- _Required action_
Restate word for word the lines of the records below, starting at the line that contains "Click the drag handle beside First Name" and ending at the line that contains "Click the mobile", with both of those lines included and nothing else.

- _Records for this exercise_
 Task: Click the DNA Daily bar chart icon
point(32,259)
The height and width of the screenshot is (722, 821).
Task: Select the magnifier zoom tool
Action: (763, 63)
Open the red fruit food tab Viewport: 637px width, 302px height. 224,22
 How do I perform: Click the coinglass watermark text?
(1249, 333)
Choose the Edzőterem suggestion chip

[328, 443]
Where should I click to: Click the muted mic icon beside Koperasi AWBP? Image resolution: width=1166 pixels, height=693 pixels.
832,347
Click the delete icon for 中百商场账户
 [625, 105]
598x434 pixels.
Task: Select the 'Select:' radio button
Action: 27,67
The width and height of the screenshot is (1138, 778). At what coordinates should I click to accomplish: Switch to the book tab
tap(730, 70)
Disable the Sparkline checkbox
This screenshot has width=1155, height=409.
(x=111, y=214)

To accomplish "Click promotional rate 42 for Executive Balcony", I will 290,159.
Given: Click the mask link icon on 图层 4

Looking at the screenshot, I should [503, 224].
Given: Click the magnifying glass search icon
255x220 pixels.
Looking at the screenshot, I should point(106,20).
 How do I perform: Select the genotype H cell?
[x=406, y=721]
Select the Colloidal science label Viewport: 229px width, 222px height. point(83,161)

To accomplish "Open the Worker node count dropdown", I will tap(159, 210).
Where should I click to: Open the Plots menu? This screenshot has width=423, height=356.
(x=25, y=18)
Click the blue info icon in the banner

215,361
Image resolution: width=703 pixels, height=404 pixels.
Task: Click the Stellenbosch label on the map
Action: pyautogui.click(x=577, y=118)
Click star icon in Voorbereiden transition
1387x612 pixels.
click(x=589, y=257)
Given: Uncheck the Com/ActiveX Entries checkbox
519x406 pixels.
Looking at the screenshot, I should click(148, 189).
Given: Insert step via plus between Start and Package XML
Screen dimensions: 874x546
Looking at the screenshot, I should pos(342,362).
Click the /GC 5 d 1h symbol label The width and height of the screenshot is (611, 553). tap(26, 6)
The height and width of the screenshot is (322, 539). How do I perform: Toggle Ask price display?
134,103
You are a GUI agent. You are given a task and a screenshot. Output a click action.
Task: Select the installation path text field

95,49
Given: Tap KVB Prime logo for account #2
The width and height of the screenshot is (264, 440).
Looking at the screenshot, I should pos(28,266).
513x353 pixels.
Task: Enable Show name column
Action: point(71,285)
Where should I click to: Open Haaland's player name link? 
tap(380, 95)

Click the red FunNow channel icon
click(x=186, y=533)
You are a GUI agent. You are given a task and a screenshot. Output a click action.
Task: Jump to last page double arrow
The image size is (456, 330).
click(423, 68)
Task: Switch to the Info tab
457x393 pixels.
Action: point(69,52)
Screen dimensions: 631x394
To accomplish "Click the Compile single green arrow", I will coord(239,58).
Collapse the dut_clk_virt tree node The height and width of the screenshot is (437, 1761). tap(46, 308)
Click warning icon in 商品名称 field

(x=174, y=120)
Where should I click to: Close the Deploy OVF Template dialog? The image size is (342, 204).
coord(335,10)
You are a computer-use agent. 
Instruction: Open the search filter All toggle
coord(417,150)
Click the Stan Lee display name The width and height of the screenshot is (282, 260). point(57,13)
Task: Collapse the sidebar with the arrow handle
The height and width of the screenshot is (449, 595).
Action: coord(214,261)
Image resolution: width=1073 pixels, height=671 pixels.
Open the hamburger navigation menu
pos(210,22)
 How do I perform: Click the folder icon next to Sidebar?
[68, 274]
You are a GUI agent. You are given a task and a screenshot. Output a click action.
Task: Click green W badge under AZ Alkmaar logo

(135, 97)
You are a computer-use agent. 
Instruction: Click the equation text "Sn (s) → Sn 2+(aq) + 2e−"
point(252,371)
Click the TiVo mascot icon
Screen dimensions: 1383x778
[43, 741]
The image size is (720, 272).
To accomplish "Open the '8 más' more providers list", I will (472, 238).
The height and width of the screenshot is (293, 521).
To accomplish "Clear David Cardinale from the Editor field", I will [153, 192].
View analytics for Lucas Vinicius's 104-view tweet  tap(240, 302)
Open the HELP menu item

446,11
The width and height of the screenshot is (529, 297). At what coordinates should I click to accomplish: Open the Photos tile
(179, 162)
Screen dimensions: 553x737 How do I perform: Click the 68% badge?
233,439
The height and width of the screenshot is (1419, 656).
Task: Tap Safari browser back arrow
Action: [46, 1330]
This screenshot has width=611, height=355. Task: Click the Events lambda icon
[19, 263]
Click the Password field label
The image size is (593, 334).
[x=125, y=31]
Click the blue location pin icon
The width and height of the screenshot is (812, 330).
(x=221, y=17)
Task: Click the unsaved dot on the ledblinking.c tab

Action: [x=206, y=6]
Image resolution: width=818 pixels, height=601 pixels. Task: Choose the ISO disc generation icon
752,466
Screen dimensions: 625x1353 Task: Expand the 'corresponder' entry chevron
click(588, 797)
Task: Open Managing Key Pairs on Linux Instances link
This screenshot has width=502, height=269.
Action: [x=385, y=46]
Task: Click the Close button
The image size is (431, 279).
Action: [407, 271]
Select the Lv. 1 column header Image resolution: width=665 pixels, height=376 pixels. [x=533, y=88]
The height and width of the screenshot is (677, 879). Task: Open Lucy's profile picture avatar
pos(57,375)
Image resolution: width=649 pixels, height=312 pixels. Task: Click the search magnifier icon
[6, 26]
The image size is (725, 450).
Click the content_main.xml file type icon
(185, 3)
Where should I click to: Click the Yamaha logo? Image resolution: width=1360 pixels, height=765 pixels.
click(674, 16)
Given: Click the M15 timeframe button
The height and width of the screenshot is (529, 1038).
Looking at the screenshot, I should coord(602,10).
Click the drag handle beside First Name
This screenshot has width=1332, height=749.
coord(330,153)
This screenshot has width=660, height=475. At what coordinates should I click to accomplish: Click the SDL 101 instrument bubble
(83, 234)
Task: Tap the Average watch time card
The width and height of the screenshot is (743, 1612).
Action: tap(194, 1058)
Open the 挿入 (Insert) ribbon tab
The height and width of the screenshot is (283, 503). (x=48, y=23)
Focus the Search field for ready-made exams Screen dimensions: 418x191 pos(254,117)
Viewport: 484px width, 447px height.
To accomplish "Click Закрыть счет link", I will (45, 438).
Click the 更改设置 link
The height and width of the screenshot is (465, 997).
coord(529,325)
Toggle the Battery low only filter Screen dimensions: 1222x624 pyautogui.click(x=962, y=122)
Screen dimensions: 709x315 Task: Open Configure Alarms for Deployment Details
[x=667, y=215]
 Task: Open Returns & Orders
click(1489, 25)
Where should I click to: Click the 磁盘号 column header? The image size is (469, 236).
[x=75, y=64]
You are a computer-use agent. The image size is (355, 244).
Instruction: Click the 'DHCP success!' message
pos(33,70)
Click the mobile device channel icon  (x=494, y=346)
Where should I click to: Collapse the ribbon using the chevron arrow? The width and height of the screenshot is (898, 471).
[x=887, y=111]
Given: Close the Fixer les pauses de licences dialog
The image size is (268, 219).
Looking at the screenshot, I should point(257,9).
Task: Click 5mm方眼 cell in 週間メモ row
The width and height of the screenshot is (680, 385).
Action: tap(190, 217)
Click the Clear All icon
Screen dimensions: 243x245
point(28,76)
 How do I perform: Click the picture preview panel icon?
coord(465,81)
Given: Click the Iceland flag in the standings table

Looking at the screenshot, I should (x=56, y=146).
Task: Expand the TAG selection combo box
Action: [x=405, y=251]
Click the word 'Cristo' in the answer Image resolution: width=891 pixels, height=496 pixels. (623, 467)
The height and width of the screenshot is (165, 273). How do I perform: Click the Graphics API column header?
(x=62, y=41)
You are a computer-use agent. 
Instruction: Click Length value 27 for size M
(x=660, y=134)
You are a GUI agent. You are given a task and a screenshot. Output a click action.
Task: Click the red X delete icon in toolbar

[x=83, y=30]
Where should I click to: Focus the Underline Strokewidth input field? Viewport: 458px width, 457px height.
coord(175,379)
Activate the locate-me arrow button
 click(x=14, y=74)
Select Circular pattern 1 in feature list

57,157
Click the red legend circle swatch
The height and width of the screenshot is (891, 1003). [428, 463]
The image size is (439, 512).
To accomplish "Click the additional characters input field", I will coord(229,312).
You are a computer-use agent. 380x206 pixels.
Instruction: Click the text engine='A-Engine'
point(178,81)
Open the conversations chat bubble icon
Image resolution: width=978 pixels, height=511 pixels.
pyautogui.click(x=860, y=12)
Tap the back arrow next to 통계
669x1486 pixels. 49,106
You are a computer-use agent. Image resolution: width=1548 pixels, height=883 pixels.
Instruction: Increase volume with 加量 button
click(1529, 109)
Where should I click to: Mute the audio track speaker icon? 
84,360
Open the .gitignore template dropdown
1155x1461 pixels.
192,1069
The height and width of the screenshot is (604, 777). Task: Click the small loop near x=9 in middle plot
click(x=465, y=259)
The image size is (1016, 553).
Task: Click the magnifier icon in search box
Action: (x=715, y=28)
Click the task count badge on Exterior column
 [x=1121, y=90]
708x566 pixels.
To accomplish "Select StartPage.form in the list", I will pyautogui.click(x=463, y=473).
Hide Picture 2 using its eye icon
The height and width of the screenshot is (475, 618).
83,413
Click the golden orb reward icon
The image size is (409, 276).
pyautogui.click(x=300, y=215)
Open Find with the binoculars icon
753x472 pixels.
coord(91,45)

- _Task response_
Click the drag handle beside First Name
This screenshot has width=1332, height=749.
coord(330,153)
This screenshot has width=660, height=475. At what coordinates should I click to accomplish: Click the SDL 101 instrument bubble
(83, 234)
Task: Tap the Average watch time card
The width and height of the screenshot is (743, 1612).
Action: tap(194, 1058)
Open the 挿入 (Insert) ribbon tab
The height and width of the screenshot is (283, 503). (x=48, y=23)
Focus the Search field for ready-made exams Screen dimensions: 418x191 pos(254,117)
Viewport: 484px width, 447px height.
To accomplish "Click Закрыть счет link", I will (45, 438).
Click the 更改设置 link
The height and width of the screenshot is (465, 997).
coord(529,325)
Toggle the Battery low only filter Screen dimensions: 1222x624 pyautogui.click(x=962, y=122)
Screen dimensions: 709x315 Task: Open Configure Alarms for Deployment Details
[x=667, y=215]
 Task: Open Returns & Orders
click(1489, 25)
Where should I click to: Click the 磁盘号 column header? The image size is (469, 236).
[x=75, y=64]
You are a computer-use agent. The image size is (355, 244).
Instruction: Click the 'DHCP success!' message
pos(33,70)
Click the mobile device channel icon  (x=494, y=346)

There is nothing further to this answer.